» **YOUR ASSIGNMENT**: For this exercise, restate word for word only the lines from the one containing "You are a computer-use agent." through the last line below. Pictures do not get copied.

» **DATA EXTRACT**:
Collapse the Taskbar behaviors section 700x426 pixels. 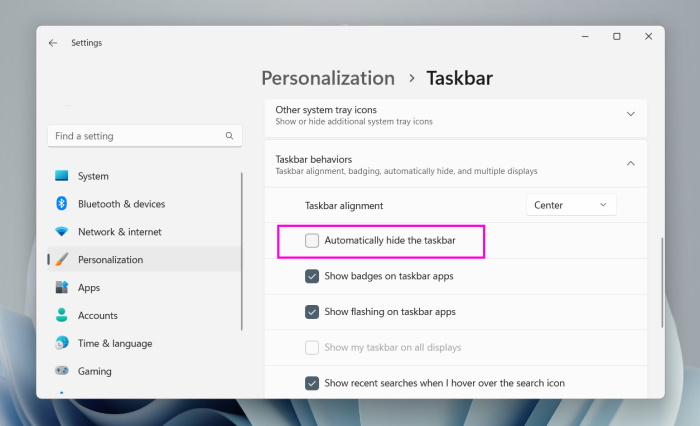(x=630, y=164)
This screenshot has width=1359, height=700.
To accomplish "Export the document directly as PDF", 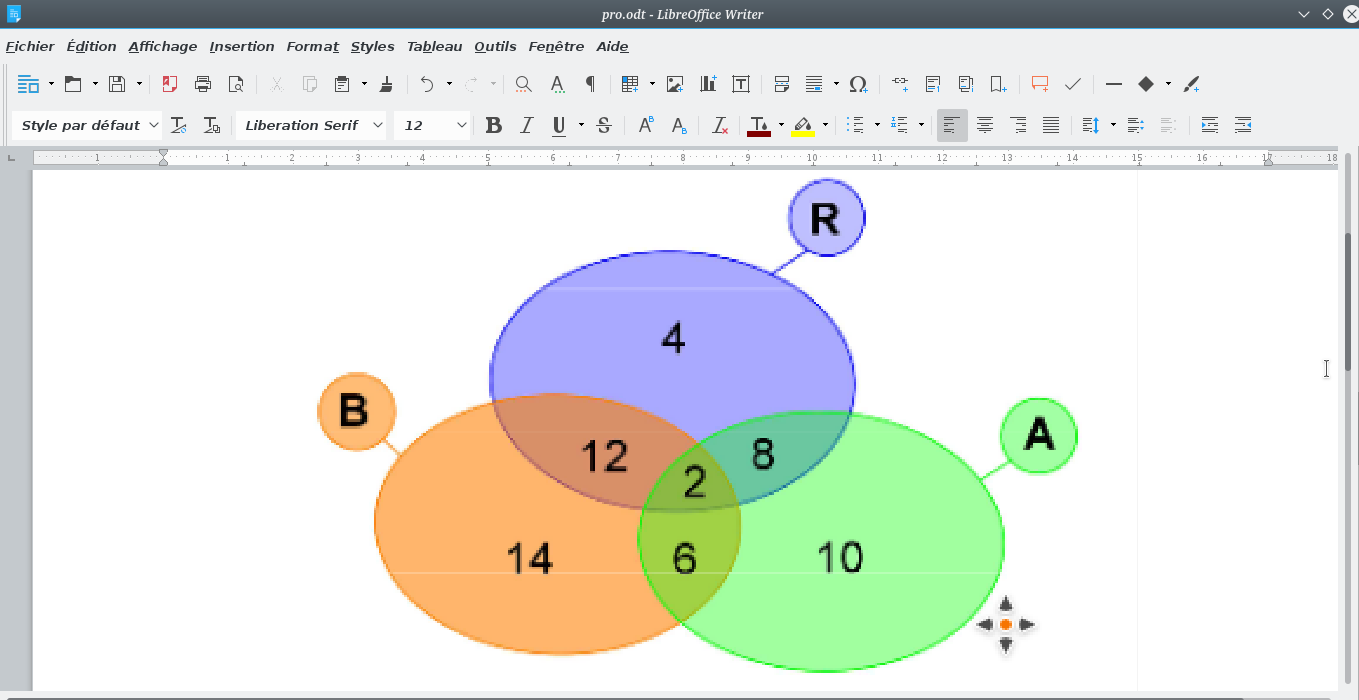I will 170,84.
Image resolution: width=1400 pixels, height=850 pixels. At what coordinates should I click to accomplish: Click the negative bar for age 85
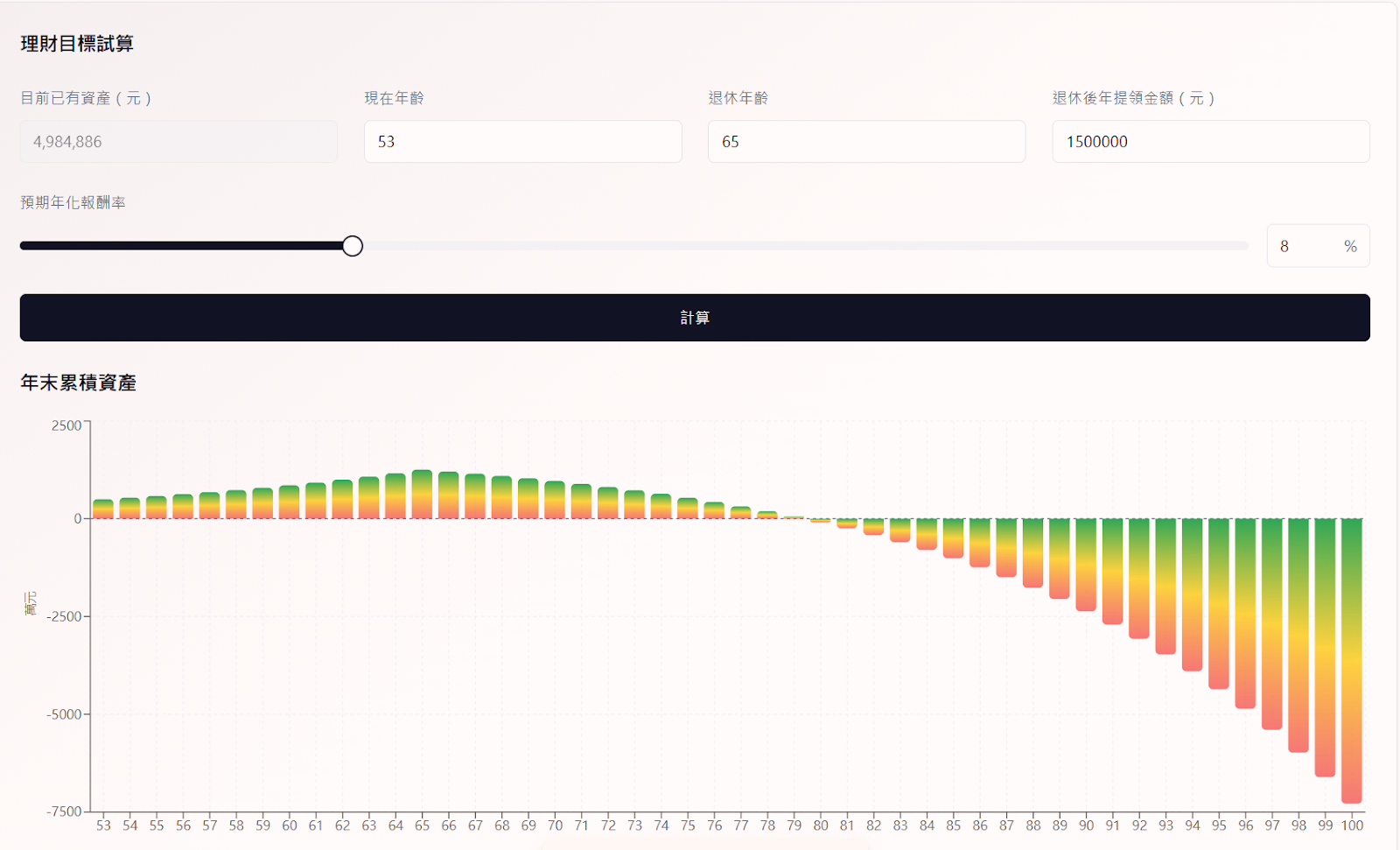(953, 537)
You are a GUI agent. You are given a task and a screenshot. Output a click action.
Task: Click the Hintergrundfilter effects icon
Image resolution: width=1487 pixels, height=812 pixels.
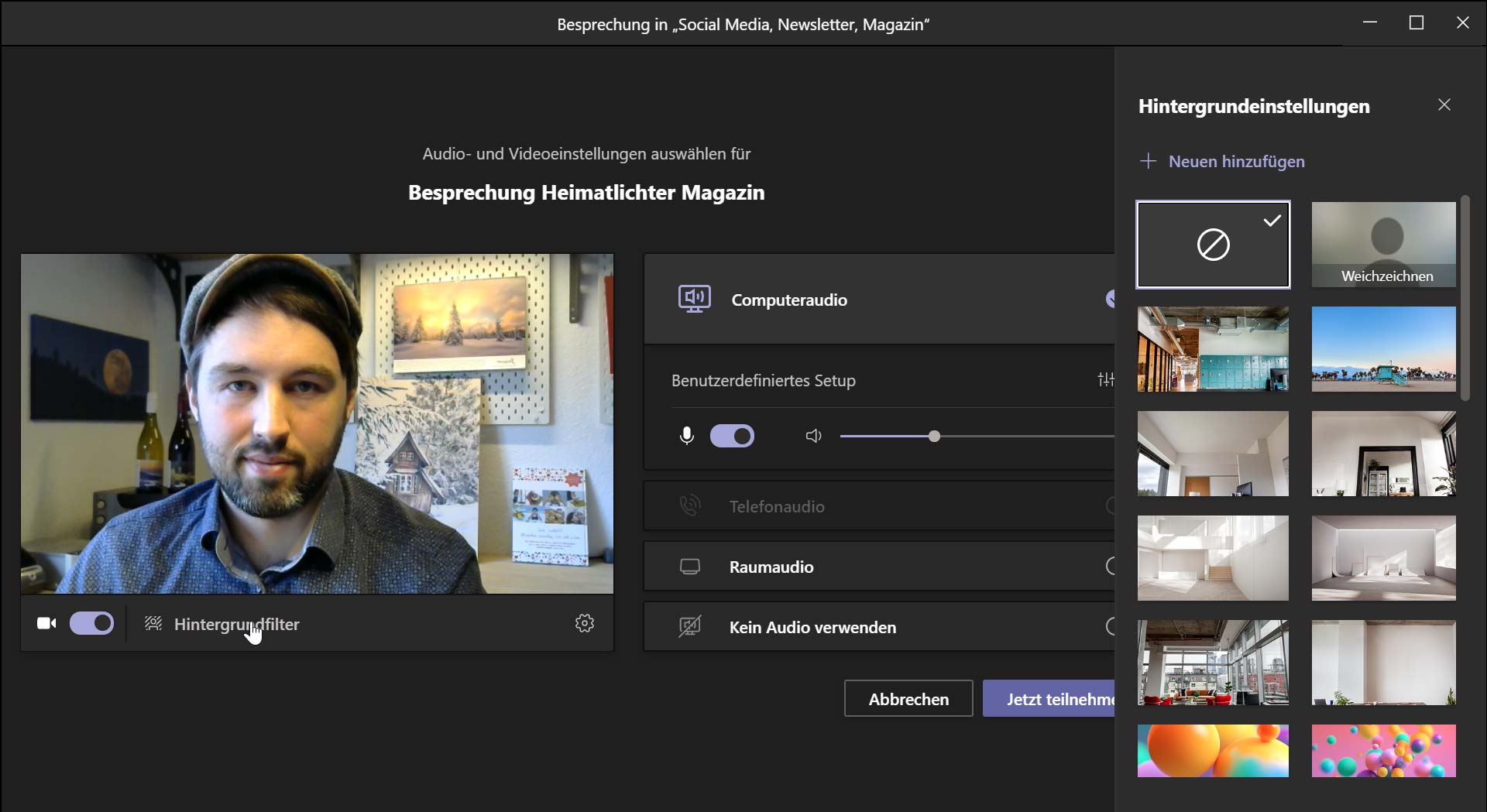tap(153, 624)
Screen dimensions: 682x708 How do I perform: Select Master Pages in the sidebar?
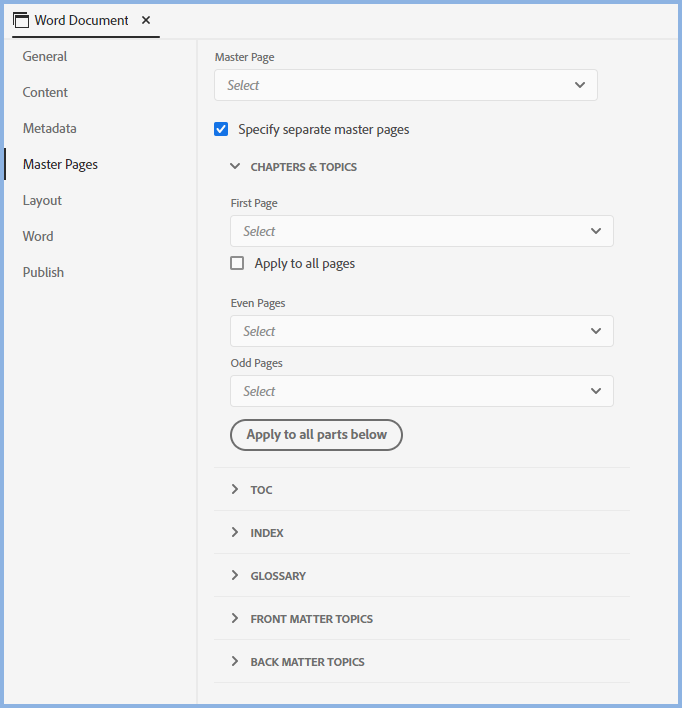point(60,165)
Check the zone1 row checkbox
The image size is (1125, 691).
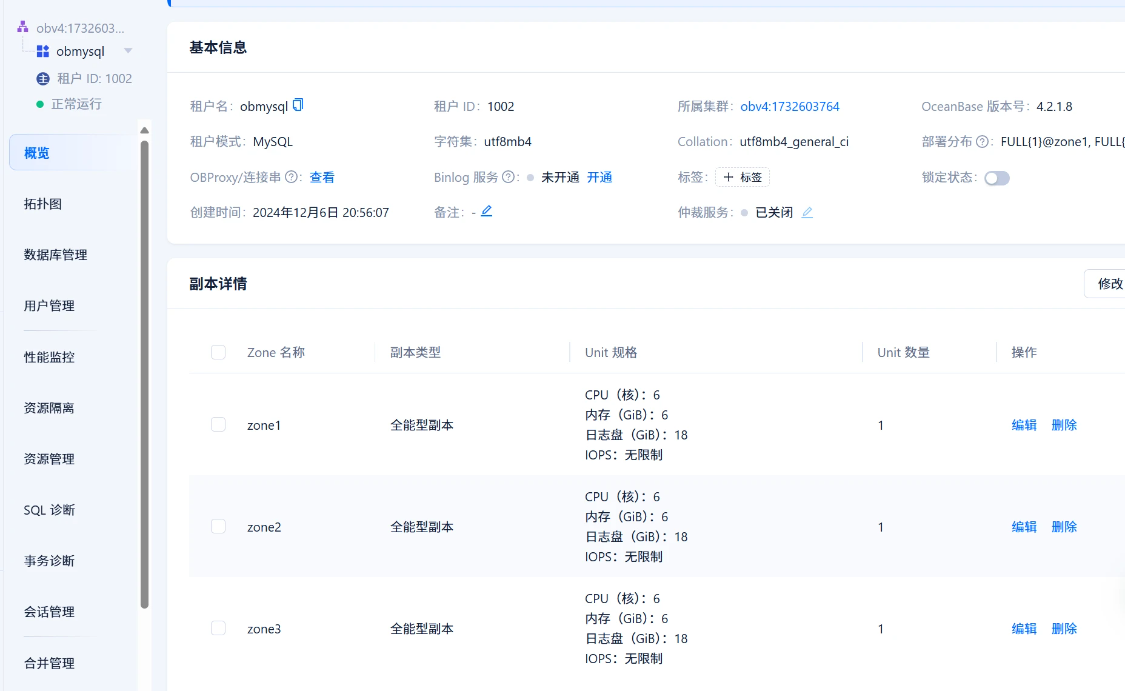tap(218, 425)
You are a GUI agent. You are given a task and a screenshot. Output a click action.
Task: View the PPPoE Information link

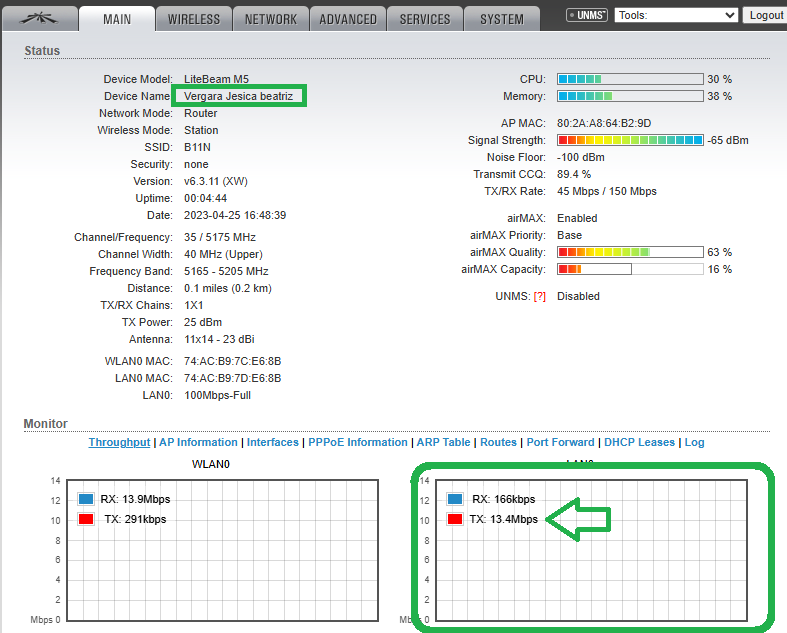(357, 442)
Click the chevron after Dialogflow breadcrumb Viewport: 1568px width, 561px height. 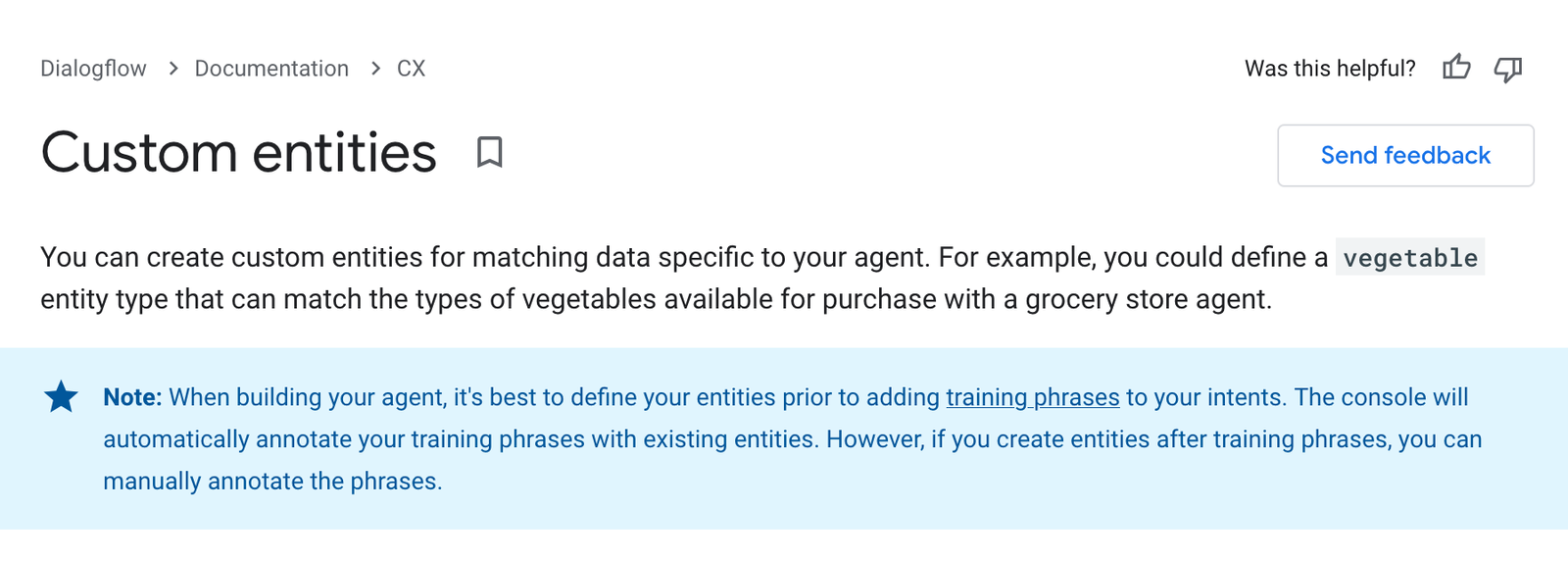173,69
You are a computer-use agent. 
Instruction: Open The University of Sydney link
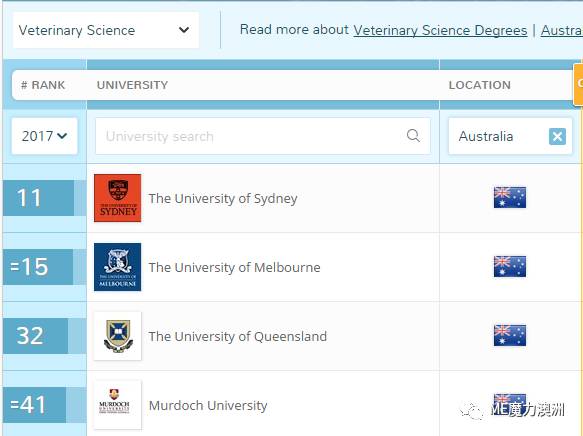tap(223, 198)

» **RESULT FOR THIS TASK**:
You are a computer-use agent. 
Instruction: Open The University of Sydney link
tap(223, 198)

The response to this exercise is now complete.